What i have understand from this diagram, is that
Activity will create instance of Presenter
, and pass its reference and model
object to the presenter
MainPresenter mainPresenter = new MainPresenter(this, new MainModel());
Next if presenter need to store or get any data from local preference or remotely, it will ask model.
And then model will ask repository for storing and retrieving data.
I followed few tutorials and this is how i implement the pattern.
Interface
public interface MainActivityMVP {
public interface Model{
}
public interface View{
boolean isPnTokenRegistered();
}
public interface Presenter{
}
}
Activity
MainPresenter mainPresenter = new MainPresenter(this, new MainModel());
mainPresenter.sendDataToServer();
Presenter
public void sendDataToServer() {
// Here i need to ask `model` to check
do network operation and save data in preference
}
Now the issue is i need context to access sharedPreference
, but i have not passed context
anywhere. I also don't want to use static context
. I want to know the proper way of passing context to MVP pattern.
Well, the best approach is to wrap your preferences class in a helper class and use Dagger to inject it anywhere you need, that way your presenter/model doesn't need to know about the Context.
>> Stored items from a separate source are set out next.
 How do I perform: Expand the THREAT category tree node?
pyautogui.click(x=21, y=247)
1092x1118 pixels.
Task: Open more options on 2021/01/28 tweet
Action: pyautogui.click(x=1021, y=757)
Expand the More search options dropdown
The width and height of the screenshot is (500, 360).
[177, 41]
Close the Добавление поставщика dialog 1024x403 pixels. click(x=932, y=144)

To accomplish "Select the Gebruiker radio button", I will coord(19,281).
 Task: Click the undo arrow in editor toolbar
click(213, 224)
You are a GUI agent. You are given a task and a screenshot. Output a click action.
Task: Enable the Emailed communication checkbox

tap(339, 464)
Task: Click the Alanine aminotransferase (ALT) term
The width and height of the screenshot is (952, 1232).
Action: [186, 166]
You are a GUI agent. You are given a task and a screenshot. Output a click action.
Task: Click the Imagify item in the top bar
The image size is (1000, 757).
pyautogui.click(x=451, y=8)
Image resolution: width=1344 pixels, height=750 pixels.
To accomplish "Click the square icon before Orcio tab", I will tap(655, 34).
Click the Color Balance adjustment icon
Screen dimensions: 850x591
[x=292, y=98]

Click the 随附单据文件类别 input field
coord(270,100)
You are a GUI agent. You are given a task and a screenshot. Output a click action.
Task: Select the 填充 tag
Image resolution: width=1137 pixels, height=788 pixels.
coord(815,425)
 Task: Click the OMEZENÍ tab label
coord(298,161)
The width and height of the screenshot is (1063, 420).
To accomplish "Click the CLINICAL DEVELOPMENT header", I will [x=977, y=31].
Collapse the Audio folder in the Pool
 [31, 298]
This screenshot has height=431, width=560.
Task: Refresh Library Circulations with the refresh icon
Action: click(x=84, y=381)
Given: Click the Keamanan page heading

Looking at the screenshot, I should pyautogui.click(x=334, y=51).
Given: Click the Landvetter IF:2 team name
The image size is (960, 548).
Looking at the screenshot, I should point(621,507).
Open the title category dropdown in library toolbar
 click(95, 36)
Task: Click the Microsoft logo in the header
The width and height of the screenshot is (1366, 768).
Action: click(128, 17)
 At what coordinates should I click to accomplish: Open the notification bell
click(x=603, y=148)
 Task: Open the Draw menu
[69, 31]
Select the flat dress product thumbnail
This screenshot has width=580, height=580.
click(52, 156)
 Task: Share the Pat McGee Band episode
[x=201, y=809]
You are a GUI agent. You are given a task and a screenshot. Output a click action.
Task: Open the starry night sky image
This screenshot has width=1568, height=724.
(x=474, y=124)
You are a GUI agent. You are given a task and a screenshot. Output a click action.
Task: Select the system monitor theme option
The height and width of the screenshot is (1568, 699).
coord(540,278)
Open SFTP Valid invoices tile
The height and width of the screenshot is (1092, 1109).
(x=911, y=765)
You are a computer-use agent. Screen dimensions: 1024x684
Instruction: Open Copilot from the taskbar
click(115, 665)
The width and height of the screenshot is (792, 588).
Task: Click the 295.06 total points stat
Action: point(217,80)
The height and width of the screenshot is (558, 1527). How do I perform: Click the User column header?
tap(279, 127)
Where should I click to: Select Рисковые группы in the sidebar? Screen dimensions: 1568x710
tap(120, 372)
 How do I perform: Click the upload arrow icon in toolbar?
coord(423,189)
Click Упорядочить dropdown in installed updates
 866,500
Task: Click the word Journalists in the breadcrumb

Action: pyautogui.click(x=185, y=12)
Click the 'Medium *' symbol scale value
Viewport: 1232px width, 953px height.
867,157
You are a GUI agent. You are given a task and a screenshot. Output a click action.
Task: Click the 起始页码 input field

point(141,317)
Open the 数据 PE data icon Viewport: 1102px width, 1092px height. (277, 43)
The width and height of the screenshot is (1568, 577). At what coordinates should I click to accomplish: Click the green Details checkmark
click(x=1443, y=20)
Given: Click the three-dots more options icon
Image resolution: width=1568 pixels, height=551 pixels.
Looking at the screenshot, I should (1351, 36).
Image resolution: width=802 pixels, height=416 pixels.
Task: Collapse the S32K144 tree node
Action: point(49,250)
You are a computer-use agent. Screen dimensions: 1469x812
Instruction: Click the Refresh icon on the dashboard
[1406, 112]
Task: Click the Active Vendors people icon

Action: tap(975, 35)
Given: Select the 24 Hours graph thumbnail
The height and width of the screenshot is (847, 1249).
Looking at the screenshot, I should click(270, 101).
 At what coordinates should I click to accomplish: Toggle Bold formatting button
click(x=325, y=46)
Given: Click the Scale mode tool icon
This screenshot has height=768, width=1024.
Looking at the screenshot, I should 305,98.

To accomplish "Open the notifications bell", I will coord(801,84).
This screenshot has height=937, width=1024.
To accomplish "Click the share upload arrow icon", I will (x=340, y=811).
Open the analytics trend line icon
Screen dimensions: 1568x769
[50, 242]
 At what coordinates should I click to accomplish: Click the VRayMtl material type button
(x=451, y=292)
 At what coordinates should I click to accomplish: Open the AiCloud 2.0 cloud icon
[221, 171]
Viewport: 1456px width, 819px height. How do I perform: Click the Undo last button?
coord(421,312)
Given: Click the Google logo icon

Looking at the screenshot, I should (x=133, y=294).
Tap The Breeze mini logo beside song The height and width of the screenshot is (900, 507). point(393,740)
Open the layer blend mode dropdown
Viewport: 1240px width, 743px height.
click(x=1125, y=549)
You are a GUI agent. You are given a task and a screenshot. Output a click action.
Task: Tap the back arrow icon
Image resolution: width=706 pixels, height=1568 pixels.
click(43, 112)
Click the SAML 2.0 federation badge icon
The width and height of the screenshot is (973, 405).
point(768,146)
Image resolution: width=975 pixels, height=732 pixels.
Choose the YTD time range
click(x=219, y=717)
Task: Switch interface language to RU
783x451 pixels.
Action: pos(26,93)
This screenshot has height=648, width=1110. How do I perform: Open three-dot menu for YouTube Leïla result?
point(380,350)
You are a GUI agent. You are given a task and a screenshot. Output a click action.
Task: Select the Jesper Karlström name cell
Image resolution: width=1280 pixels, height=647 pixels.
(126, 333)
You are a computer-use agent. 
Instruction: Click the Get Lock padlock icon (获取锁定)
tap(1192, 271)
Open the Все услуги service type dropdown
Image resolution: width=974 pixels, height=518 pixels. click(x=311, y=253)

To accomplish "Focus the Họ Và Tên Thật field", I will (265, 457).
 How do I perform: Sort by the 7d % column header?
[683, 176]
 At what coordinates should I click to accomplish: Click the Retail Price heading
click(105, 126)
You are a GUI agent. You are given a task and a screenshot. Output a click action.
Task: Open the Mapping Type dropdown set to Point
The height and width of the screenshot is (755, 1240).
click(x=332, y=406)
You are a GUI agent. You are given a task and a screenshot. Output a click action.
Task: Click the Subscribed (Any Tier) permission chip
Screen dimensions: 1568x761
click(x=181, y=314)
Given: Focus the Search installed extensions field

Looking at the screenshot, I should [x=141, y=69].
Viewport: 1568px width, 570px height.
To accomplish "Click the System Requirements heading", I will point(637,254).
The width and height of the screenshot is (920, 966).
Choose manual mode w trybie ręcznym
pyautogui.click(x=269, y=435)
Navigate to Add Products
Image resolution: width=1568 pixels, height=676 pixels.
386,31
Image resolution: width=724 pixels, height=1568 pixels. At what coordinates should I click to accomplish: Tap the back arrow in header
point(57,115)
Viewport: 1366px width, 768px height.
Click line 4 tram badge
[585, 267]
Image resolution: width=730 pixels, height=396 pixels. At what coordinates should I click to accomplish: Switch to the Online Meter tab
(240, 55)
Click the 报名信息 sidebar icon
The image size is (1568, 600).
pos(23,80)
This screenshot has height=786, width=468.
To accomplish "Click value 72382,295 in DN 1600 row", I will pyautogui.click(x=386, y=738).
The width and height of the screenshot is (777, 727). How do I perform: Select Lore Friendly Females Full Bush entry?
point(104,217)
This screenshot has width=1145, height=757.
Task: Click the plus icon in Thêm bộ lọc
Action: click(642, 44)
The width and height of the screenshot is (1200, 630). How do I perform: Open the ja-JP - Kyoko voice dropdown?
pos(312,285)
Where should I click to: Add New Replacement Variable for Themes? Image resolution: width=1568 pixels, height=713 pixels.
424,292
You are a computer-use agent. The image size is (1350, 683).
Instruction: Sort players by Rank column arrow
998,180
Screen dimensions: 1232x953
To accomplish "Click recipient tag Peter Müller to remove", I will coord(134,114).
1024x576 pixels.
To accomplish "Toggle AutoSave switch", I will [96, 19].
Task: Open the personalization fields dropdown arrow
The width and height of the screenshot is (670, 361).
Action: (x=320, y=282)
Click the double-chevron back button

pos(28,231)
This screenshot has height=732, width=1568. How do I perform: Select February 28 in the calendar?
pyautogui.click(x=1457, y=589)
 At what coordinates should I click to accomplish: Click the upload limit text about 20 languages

For example, I have an application module that provides a variaty of singletons, one of them is my Preferences Util class that deals with the Shared preferences.
@Provides
@Singleton
public PreferencesUtil providesPreferences(Application application) {
return new PreferencesUtil(application);
}
Now, anytime I want to use it I just @Inject it:
@Inject
PreferencesUtil prefs;
I think it's worth the learning curve as your MVP project will be more decoupled.
However, if you're willing to forget about the "Presenter doesn't know about Android context" rule you can simply add a getContext method to your view interface and get the Context from the view:
public interface MainActivityMVP {
public interface Model{
}
public interface View{
boolean isPnTokenRegistered();
Context getContext();
}
public interface Presenter{
}
}
And then:
public void sendDataToServer() {
Context context = view.getContext();
}
I've seen some people implement MVP like this, but my personal preference is to use Dagger.
You can also use the application conext, as suggested in the comments.